Elevated Parser

From Esolang
Jump to navigation Jump to search

Elevated Parser is a tool for converting source code to abstract syntax tree based on syntax definitions. It can also be viewed as a programming language that determines whether the given source code can be parsed using the given syntax definitions. This parser is used to parse the majority of programming languages invented by User:Hakerh400 and a few other languages.

This parser can parse a subset of context-free languages, with the ability of backtracking. It recursively searches for the longest nonterminal that can be parsed at the current position in the source code. Once such non-terminal is found, even if backtrack operation occurs, it would not be parsed again, which reduces time complexity from exponentional to linear in some cases. This parser can parse some languages that cannot be parsed using regular expressions.

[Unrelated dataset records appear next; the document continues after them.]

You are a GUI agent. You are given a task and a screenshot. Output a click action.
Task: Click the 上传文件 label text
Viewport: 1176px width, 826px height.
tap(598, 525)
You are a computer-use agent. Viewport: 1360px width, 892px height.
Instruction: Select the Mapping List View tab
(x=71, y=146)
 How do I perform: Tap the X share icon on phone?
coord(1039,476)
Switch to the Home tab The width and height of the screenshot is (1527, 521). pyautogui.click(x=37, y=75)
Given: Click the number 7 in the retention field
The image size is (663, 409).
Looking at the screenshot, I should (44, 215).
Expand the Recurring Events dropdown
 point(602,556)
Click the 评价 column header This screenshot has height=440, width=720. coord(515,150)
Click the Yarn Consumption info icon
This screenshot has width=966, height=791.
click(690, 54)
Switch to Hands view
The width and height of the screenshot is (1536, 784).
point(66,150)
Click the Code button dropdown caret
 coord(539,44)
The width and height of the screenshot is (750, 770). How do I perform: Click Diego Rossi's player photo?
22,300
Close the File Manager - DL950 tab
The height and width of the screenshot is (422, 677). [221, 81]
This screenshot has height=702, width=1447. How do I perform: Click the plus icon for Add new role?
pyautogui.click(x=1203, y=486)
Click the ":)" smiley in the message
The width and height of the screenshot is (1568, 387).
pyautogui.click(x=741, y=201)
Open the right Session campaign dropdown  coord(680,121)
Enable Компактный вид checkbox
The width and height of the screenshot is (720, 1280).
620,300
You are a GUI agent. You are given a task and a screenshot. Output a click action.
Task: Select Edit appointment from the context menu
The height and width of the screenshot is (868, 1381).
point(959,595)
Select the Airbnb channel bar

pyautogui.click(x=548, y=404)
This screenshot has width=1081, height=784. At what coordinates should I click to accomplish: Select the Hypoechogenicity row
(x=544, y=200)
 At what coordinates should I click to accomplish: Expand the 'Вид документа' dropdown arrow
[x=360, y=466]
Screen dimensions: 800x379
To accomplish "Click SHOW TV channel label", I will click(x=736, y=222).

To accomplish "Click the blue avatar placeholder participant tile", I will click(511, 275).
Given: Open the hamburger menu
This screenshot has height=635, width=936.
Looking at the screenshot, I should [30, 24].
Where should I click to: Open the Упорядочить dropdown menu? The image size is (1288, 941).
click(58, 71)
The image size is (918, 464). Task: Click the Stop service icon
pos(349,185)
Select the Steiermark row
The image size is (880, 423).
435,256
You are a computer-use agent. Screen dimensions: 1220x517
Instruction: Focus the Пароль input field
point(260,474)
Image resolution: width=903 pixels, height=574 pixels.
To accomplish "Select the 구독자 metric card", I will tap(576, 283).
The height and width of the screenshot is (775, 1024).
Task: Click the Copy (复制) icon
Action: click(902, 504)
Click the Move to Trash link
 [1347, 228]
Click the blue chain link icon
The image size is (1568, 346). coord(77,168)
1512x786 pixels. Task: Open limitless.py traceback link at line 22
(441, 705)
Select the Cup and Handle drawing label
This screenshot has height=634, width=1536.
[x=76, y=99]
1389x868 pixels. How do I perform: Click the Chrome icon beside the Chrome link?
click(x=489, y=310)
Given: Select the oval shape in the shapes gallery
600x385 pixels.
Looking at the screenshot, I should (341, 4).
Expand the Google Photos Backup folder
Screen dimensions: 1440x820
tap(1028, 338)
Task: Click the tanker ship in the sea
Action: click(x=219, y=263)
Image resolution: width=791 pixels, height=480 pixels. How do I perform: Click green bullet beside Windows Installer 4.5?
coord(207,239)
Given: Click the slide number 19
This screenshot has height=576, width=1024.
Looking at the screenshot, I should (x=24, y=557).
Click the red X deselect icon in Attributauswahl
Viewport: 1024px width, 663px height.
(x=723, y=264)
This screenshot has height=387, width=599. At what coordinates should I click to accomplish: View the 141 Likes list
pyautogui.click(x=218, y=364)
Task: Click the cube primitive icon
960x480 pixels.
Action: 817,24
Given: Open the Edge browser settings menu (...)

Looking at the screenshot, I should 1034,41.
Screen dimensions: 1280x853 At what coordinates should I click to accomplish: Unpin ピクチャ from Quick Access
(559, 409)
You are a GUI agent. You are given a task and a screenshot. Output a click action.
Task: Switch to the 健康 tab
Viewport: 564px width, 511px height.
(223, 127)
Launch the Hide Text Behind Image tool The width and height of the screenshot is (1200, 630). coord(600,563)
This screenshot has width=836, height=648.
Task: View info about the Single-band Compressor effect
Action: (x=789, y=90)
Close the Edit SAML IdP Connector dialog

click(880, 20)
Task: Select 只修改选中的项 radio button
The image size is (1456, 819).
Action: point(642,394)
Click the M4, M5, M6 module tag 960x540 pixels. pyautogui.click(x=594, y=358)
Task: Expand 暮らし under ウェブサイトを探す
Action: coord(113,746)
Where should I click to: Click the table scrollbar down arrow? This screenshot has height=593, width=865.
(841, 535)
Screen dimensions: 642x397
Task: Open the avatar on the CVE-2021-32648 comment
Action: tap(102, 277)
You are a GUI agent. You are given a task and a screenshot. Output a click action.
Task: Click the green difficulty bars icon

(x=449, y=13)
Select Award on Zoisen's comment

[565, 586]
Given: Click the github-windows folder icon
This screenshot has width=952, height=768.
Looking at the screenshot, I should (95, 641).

Unlike many other popular parsers, this one does not output a program (state machine) that parses source code, but rather directly outputs a syntax tree. The tree can later be traversed (top-down or bottom-up) to either generate bytecode for a specific interpreter, or some interpreters may directly work with the syntax tree to perform computation (possibly transforming it into a graph).

There are no collisions. If the given source code can be parsed in more than one way based on the given syntax rules, the parser will return one of the possible syntax trees.

Syntax notation

Syntax definition consists of one or more syntax rules.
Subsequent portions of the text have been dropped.